Answer: 3.0036694 Explain
This is a question about <knowing how to use a Taylor series to get a super close guess for a number like $e$ raised to a power>. The solving step is:

First, to get a really good guess for $e^{1.1}$, it's smart to think of $1.1$ as $1 + 0.1$. This means we can use the value of $e$ we already know ($e^1$) and just figure out what $e^{0.1}$ is, then multiply them! So, $e^{1.1} = e^1 \times e^{0.1}$.
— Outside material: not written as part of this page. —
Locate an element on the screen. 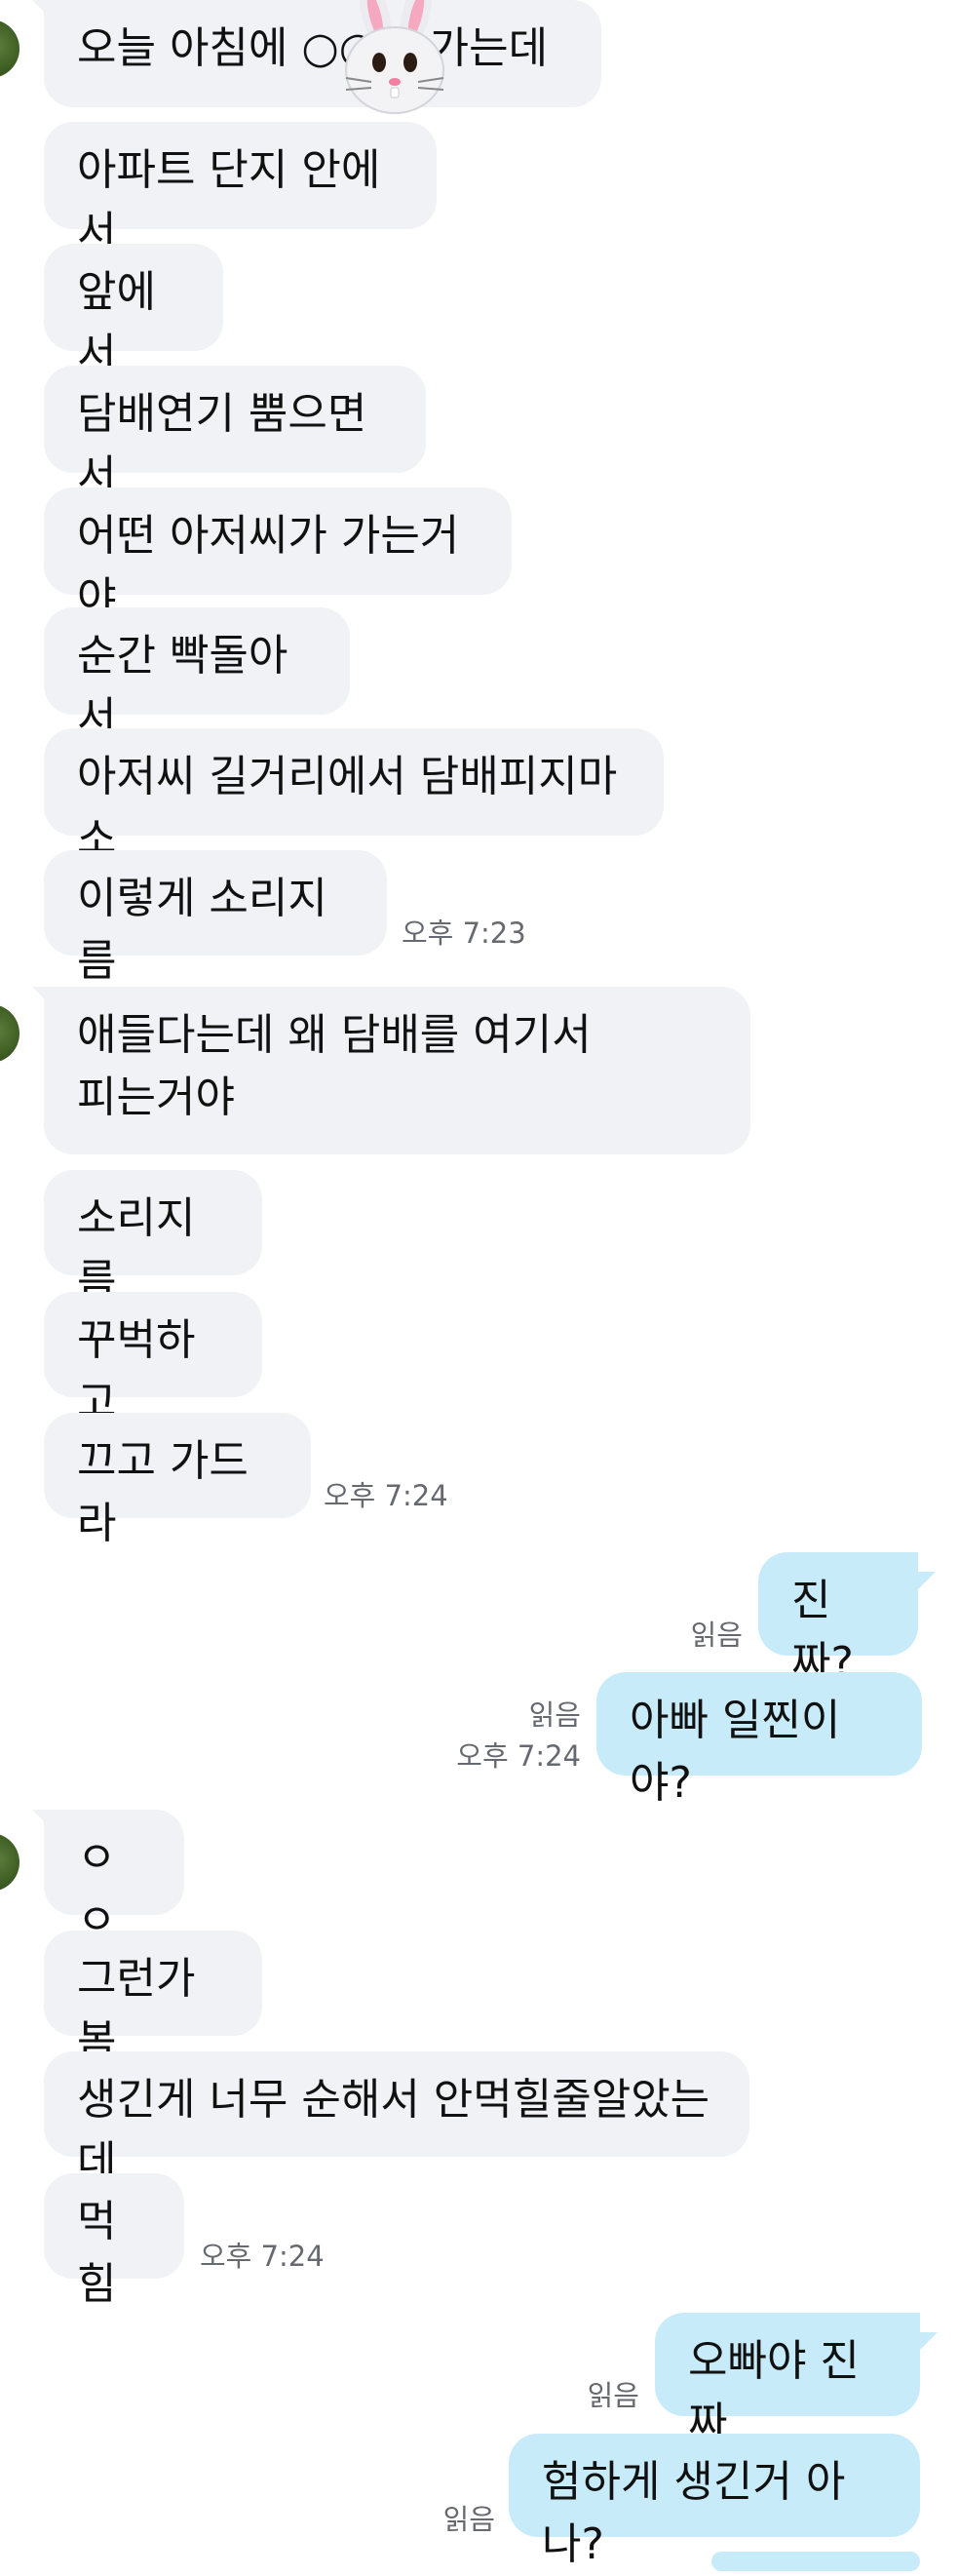 Image resolution: width=959 pixels, height=2576 pixels. incoming-message: ㅇㅇ is located at coordinates (108, 1878).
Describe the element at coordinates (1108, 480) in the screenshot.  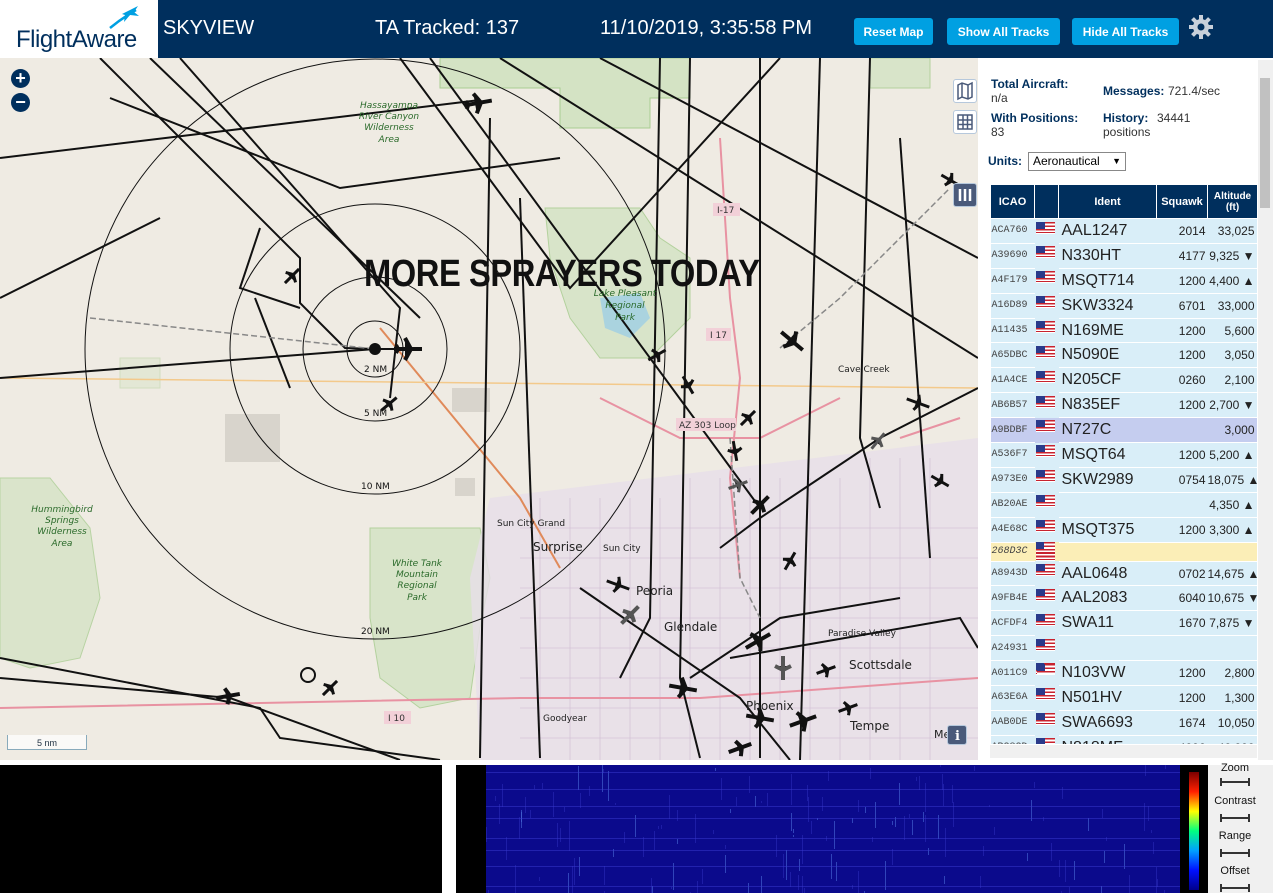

Now, let's use the Taylor series for $e^x$ around $x=0$ to find $e^{0.1}$. The series is like a special pattern: $1 + x + \frac{x^2}{2!} + \frac{x^3}{3!} + \dots$
We need the first three terms for $e^{0.1}$. Here, $x$ is $0.1$.
The first term is $1$.
The second term is $x$, which is $0.1$.
The third term is $\frac{x^2}{2!}$, which means $\frac{(0.1)^2}{2 \times 1} = \frac{0.01}{2} = 0.005$.

So, $e^{0.1}$ is approximately $1 + 0.1 + 0.005 = 1.105$.

Finally, we multiply this by the given value of $e$ ($2.71828$):
$e^{1.1} \approx 2.71828 \times 1.105$

Let's do the multiplication:
$2.71828 \times 1.105 = 3.0036694$

So, $e^{1.1}$ is approximately $3.0036694$.

Alternative answer

Answer: 2.705 Explain
This is a question about approximating values using a cool math trick called Taylor series, especially for things like e^x! . The solving step is:

Hey friend! So, this problem wants us to guess what 'e to the power of 1.1' is, but using a special kind of "recipe" called a Taylor series. It's like building up the answer piece by piece!

1. First, I remembered the "recipe" for 'e to the power of x' (that's `e^x`). It goes like this: `e^x = 1 + x + (x*x)/2 + (x*x*x)/(2*3) + ...` (and it keeps going forever!).
2. The problem asked for just *three* terms from this recipe. So, I picked the first three parts: `1`, `x`, and `(x*x)/2`.
3. Our 'x' in this problem is 1.1. So, I just plugged 1.1 into those three parts:
* The first part is just `1`. Easy peasy!
* The second part is `x`, which is `1.1`.
* The third part is `(x*x)/2`. So, that's `(1.1 * 1.1) / 2`.
* `1.1 * 1.1` is `1.21`.
* Then, `1.21 / 2` is `0.605`.
4. Finally, I just added up all three pieces I got: `1 + 1.1 + 0.605`.
* `1 + 1.1 = 2.1`
* `2.1 + 0.605 = 2.705`

And that's how I got 2.705! It's an approximation, like a really good estimate!